Across the room, another man scratched out the offending name on a chalk board. Normally after this ceremony, a few men shouted or swore, and the room returned to the hefty noise of trade. But today, a different kind of energy raced through the gathering, and the shouts turned accusatory and bitter, much louder than they had been before.

‘Oh dear. He was not expecting to be called out. Poor fellow, he’s here.’ Phineas pointed at the thickening of the crowd. Rosanna pushed herself onto tiptoes, catching his arm to steady her balance. Instantly, that delicious shiver she created in him rippled through his skin.

‘What has he done?’ she asked.

Phineas swallowed his distraction and clutched at words of explanation. He pressed his nose to her ear. ‘He’s defaulted on his debts. The committee has declared him a lame duck, as is the term. It means he’s bankrupt, unreliable, and no longer welcome in the world of finance. Most men avoid the ceremony if they are aware its coming. He had no idea.’

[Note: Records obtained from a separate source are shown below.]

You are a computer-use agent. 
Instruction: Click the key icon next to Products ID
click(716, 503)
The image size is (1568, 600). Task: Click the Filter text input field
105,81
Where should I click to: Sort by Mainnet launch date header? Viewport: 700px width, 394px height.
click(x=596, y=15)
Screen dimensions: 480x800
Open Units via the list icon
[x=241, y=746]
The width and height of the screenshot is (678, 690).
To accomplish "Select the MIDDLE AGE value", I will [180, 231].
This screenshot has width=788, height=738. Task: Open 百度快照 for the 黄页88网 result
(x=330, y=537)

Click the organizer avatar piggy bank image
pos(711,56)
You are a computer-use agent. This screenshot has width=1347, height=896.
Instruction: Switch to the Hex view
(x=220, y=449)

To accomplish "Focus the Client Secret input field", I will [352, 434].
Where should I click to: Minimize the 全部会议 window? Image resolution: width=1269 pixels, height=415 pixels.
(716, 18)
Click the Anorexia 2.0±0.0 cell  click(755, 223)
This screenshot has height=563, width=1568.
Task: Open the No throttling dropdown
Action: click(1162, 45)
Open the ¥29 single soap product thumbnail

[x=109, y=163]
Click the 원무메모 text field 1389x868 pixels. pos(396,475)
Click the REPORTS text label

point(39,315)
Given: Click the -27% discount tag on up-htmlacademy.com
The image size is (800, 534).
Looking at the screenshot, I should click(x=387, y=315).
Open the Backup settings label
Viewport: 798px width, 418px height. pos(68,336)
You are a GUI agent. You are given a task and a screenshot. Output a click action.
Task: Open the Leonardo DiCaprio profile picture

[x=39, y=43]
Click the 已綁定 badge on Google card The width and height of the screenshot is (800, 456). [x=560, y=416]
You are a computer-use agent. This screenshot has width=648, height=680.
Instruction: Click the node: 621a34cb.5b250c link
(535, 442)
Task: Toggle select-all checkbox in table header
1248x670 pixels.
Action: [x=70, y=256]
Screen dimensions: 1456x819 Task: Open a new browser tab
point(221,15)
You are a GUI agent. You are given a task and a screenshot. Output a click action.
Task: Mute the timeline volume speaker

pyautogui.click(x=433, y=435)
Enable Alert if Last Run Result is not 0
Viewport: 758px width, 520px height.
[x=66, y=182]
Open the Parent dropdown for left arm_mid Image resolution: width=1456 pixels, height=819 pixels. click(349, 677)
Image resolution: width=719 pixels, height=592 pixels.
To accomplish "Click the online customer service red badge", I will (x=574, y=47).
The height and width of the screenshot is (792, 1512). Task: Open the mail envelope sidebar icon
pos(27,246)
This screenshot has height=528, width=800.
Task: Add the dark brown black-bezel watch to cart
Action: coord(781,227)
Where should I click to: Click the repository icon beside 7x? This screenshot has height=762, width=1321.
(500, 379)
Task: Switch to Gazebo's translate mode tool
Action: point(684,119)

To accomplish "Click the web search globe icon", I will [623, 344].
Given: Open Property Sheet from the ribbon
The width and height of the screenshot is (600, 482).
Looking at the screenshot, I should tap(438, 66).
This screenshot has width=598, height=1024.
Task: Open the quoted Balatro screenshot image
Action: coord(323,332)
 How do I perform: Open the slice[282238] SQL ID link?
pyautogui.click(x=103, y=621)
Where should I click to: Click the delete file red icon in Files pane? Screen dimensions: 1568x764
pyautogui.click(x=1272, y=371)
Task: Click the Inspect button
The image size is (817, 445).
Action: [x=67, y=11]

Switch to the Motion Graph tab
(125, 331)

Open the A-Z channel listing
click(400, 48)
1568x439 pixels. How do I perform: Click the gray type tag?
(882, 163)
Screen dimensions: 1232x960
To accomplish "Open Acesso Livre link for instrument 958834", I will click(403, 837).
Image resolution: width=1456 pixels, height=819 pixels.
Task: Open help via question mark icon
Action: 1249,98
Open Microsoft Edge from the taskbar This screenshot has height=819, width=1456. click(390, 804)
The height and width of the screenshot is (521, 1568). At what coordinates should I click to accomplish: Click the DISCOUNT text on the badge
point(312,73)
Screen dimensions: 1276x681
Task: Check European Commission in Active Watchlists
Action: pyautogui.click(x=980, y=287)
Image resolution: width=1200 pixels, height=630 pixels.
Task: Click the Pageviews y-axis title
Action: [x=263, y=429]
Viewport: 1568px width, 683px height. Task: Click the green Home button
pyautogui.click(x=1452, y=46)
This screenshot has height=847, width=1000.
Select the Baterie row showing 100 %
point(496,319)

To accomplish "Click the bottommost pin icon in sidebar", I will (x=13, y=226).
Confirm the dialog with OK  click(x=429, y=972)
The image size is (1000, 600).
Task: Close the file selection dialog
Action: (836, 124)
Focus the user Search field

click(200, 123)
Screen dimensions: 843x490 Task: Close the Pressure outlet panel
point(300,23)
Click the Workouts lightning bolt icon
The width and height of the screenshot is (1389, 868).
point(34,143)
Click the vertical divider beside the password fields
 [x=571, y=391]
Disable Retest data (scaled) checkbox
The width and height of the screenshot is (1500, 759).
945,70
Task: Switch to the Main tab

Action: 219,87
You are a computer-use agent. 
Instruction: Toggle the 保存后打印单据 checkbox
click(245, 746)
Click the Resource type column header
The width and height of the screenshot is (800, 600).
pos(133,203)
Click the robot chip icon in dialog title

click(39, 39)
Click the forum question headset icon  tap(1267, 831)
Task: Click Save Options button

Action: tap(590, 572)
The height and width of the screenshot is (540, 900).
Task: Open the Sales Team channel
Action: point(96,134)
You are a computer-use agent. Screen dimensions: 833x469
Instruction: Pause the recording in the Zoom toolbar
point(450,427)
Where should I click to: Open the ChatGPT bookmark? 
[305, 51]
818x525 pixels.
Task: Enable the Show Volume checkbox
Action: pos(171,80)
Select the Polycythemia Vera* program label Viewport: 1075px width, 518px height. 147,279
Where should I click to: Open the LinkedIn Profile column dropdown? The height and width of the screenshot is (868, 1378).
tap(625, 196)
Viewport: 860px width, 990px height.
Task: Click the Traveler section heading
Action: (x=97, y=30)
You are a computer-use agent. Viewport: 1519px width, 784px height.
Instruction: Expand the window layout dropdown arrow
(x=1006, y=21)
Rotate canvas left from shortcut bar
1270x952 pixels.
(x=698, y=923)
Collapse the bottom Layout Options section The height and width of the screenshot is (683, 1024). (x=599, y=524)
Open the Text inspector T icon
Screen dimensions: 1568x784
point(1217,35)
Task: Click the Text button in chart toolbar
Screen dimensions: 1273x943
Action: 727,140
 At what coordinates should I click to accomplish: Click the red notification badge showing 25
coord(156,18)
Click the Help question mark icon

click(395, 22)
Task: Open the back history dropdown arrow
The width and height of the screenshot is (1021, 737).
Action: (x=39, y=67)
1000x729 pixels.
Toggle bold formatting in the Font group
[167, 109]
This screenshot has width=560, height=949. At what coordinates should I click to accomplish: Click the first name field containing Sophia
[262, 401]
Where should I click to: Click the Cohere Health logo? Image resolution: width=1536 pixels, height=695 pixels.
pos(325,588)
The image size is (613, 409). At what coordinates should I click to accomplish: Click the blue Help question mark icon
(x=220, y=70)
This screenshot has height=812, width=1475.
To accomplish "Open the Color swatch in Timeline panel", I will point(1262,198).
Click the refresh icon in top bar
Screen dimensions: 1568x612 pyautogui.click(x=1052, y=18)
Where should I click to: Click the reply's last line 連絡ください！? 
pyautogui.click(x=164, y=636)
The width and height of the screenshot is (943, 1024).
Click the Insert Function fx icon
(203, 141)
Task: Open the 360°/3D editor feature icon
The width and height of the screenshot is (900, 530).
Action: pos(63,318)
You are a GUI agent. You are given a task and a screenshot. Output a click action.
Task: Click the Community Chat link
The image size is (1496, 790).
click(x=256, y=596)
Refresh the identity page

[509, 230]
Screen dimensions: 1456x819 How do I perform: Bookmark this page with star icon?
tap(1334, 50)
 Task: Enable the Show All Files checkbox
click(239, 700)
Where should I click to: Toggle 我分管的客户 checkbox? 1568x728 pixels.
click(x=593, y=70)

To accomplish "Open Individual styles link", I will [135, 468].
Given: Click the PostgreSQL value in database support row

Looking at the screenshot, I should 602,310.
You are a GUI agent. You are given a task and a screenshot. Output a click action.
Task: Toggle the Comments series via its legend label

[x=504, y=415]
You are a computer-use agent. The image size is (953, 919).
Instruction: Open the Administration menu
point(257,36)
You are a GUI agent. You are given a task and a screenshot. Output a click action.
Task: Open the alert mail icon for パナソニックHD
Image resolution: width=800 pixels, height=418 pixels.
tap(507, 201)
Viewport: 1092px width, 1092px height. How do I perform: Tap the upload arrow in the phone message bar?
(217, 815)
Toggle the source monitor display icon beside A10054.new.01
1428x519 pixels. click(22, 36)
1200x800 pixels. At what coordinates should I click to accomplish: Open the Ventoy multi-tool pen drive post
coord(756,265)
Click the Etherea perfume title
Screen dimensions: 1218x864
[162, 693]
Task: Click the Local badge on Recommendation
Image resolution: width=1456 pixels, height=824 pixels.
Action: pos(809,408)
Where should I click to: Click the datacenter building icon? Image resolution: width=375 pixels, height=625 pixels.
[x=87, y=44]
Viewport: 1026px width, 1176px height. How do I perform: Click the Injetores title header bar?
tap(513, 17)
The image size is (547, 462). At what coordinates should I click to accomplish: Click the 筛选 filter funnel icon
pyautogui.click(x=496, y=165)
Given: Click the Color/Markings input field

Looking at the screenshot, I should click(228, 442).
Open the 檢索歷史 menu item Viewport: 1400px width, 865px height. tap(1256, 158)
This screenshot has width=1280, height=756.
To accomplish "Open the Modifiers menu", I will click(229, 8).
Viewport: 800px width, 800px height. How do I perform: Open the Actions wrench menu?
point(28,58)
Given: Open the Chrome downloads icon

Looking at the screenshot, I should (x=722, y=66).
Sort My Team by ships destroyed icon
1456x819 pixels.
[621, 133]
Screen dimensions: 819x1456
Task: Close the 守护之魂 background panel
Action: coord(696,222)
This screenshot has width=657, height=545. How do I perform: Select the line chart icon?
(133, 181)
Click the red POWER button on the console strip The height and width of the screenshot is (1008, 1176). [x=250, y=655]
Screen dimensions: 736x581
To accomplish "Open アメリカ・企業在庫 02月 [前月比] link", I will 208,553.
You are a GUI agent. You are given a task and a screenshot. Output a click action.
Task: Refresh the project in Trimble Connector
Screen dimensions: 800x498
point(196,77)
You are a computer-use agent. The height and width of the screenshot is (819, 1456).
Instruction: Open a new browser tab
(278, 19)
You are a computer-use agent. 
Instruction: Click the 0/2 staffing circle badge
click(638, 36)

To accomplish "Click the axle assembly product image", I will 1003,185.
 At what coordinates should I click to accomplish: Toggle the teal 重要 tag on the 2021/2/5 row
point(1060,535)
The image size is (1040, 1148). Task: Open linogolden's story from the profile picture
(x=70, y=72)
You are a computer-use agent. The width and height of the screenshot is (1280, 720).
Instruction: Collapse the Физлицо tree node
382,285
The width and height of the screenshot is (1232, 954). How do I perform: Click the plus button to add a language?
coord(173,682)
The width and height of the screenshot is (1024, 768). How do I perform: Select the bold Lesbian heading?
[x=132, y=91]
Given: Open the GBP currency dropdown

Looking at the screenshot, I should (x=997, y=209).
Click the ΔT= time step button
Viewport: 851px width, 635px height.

A group of men swarmed around the unfortunate Mr Billings. An elbow raised, perhaps to deliver a blow, or maybe just to knock the man’s hat from his head—Phineas could not tell. They circled around him, calling and shouting, and the occasional cry or plea for mercy leaked out between the insults. The group of traders shoved and passed Mr Billings, one to the other, and he staggered between them.

‘It’s like being tied in the stocks,’ Rosanna observed the rough shoving and shouts until the group ejected Mr Billings, not hatless but with a torn coat and only one shoe, from the chambers. ‘It’s humiliating.’

‘It’s meant to be. Finance is not pretty. Far from it.’ Phineas glanced up over the tall arches, to where the echoes from the floor swirled and butted against the ceiling before they bounced back down. ‘Although it looks different from a distance.’